Prompt
Can you copy out the listing below exactly as it stands, from the line containing "This screenshot has width=1321, height=517." through the line containing "Action: click(76, 8)", with both of those lines included?

* Start Listed records *

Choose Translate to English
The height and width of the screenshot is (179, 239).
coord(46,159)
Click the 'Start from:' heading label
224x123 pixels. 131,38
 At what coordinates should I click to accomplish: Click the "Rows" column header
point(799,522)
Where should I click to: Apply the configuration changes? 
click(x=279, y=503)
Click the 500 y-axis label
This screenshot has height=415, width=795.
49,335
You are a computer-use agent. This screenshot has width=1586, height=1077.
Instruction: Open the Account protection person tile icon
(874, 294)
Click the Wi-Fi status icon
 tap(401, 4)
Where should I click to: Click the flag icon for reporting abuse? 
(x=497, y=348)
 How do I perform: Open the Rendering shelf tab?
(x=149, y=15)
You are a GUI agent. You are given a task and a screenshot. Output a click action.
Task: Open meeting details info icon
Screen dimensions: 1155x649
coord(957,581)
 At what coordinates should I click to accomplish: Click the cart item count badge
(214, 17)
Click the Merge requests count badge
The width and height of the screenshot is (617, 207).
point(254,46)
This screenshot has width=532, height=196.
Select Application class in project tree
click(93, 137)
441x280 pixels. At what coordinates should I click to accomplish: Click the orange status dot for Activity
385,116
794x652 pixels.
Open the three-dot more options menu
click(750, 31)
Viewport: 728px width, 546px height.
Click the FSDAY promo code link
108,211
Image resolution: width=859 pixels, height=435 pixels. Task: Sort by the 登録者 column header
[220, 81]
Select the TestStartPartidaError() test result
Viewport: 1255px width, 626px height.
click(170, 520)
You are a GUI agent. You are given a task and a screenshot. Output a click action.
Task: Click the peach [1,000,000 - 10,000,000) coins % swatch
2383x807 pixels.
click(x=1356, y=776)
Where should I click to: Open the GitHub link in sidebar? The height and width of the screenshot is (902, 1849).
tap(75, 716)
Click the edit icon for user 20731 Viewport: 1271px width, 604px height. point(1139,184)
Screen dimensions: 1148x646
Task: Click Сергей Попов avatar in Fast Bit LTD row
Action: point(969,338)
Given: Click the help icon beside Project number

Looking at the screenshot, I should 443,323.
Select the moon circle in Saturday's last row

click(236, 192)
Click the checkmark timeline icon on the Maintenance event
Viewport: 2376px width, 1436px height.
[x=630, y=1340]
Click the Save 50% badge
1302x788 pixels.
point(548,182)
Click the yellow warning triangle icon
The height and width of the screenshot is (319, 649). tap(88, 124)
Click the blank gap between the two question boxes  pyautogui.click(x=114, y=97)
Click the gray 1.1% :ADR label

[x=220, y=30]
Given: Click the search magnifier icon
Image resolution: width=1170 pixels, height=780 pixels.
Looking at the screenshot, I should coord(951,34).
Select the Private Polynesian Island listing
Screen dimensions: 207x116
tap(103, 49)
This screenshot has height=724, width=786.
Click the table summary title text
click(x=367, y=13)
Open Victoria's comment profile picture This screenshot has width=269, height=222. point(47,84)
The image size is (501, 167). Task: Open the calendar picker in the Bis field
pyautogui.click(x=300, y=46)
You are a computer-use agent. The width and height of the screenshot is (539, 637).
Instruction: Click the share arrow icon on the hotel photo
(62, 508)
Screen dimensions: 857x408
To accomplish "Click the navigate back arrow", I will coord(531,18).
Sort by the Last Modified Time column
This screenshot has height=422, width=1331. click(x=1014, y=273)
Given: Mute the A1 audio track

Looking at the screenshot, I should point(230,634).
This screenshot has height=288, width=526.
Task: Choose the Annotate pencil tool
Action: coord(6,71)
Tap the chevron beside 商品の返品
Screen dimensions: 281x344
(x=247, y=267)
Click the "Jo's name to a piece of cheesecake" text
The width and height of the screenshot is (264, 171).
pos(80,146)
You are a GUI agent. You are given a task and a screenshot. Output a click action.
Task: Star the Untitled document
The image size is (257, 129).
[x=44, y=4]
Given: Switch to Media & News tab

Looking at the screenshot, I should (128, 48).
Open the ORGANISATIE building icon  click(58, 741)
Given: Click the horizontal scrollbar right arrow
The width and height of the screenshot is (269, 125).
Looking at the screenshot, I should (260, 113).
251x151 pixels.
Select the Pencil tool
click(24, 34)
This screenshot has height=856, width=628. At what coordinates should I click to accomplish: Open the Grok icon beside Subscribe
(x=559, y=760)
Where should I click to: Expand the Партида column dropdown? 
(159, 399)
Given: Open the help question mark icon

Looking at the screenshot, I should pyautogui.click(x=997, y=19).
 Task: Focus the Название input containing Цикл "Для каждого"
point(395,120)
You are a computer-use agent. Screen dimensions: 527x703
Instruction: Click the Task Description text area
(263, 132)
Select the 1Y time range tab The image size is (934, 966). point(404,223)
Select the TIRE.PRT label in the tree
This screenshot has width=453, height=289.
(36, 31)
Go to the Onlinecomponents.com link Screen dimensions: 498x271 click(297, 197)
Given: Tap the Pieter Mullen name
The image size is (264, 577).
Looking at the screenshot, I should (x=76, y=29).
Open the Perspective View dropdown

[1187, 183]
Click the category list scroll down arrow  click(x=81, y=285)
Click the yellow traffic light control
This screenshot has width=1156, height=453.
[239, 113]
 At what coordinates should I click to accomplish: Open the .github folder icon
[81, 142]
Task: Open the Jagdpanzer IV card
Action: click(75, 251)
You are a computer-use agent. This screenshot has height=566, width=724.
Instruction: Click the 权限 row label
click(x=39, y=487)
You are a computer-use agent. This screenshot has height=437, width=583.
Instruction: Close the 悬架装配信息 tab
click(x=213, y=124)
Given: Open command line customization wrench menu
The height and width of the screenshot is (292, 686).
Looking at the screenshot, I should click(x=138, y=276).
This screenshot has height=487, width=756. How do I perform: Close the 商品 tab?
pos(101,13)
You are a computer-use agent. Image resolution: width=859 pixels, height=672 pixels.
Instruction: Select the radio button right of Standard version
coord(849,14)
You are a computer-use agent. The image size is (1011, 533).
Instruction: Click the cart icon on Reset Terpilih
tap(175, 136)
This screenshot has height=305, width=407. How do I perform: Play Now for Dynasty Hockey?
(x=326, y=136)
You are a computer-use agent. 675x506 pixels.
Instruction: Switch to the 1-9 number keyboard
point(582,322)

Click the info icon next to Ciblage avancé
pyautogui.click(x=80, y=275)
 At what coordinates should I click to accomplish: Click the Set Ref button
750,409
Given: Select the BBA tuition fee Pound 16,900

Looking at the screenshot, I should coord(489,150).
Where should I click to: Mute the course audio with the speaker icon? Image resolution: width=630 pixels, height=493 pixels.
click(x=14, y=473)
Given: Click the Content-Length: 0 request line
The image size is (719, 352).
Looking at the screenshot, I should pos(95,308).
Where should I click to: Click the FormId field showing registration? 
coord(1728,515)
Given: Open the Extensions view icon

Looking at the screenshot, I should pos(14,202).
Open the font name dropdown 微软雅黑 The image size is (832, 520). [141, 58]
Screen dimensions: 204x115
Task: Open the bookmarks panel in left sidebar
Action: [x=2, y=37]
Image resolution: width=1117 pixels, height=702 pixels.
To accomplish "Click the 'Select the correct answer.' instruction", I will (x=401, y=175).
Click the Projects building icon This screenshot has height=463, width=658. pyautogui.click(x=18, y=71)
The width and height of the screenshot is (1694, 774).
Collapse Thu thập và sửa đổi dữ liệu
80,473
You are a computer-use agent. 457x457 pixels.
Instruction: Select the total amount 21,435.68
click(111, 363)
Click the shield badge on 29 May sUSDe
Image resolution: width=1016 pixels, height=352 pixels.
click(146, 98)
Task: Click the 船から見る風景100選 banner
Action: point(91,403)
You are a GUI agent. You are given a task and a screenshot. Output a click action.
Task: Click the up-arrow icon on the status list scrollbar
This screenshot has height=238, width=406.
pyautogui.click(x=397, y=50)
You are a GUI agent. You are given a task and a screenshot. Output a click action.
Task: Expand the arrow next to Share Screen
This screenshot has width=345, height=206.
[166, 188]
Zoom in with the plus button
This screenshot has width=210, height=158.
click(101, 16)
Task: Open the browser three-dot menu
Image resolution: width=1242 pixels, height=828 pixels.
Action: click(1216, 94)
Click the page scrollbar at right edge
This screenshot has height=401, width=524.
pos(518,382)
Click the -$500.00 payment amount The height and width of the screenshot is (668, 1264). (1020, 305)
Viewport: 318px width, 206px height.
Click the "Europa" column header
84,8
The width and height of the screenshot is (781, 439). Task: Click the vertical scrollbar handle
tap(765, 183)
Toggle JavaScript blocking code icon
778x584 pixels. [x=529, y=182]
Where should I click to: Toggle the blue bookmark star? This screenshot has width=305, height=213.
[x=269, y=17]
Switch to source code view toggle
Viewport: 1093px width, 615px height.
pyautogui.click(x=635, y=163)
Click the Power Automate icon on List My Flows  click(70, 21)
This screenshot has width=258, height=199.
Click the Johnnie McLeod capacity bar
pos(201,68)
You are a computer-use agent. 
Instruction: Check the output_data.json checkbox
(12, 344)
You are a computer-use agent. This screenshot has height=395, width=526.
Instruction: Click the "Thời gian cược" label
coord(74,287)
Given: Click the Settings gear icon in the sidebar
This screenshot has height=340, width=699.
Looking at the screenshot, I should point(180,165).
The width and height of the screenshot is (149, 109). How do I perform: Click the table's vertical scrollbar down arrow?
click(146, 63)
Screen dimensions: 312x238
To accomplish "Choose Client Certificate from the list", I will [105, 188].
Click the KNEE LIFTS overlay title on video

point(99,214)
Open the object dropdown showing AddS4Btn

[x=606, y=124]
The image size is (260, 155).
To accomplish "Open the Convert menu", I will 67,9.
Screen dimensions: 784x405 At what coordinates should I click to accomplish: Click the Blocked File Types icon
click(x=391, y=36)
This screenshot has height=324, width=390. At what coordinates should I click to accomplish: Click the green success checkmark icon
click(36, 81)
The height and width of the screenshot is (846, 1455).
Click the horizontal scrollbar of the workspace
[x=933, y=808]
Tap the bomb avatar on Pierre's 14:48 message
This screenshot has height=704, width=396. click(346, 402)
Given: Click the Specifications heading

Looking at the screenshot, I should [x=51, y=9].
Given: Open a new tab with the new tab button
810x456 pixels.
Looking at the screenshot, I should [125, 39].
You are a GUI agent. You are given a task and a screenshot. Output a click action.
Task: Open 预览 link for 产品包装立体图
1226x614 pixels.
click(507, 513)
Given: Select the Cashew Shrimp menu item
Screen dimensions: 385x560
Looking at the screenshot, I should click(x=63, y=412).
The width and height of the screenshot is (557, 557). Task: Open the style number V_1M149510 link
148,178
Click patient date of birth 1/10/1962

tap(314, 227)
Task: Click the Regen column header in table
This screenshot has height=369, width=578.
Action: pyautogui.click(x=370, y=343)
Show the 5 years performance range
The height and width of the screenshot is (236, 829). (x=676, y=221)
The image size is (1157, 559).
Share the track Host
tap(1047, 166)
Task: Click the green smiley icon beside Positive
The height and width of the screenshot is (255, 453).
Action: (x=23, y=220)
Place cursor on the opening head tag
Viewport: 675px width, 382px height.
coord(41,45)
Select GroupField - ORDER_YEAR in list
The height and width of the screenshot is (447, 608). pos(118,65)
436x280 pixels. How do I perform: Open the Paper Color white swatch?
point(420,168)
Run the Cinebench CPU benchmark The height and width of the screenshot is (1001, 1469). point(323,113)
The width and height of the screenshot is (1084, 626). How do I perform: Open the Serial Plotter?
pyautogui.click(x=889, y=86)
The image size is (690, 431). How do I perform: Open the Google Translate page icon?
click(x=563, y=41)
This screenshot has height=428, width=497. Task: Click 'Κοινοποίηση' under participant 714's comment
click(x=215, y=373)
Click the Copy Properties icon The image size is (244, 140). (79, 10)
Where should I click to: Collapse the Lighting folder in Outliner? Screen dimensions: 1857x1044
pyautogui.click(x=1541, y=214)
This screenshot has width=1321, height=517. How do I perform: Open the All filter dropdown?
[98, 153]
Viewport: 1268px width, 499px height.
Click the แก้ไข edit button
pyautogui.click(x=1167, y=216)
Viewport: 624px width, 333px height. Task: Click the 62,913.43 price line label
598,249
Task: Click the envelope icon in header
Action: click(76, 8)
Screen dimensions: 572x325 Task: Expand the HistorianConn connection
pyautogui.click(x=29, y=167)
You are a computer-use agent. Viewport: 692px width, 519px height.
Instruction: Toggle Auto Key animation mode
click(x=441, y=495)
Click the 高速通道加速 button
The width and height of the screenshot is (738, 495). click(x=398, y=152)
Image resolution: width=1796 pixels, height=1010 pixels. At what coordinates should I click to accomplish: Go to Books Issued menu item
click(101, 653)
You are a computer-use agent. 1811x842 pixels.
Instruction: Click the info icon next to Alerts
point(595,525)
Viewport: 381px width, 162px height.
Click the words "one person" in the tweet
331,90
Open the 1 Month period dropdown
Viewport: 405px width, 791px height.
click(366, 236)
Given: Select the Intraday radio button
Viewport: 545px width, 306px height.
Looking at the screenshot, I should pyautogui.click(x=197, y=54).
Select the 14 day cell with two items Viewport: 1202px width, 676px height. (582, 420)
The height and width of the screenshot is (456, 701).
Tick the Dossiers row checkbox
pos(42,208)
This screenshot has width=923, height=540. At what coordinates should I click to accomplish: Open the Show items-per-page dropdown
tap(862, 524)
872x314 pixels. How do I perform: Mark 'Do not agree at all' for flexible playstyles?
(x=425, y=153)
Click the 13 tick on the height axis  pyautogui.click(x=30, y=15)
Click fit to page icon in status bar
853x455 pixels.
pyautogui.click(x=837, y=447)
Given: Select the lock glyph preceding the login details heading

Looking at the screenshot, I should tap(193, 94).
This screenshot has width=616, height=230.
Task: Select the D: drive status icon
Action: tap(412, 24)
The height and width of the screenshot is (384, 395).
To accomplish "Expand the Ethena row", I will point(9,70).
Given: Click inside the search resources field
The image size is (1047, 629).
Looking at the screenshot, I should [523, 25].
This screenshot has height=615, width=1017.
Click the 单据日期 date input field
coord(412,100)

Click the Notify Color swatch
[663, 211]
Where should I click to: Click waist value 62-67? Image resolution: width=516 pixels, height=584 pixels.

* End Listed records *

Exercise result
This screenshot has width=1321, height=517. How do I perform: Open the All filter dropdown?
[98, 153]
Viewport: 1268px width, 499px height.
Click the แก้ไข edit button
pyautogui.click(x=1167, y=216)
Viewport: 624px width, 333px height. Task: Click the 62,913.43 price line label
598,249
Task: Click the envelope icon in header
Action: click(76, 8)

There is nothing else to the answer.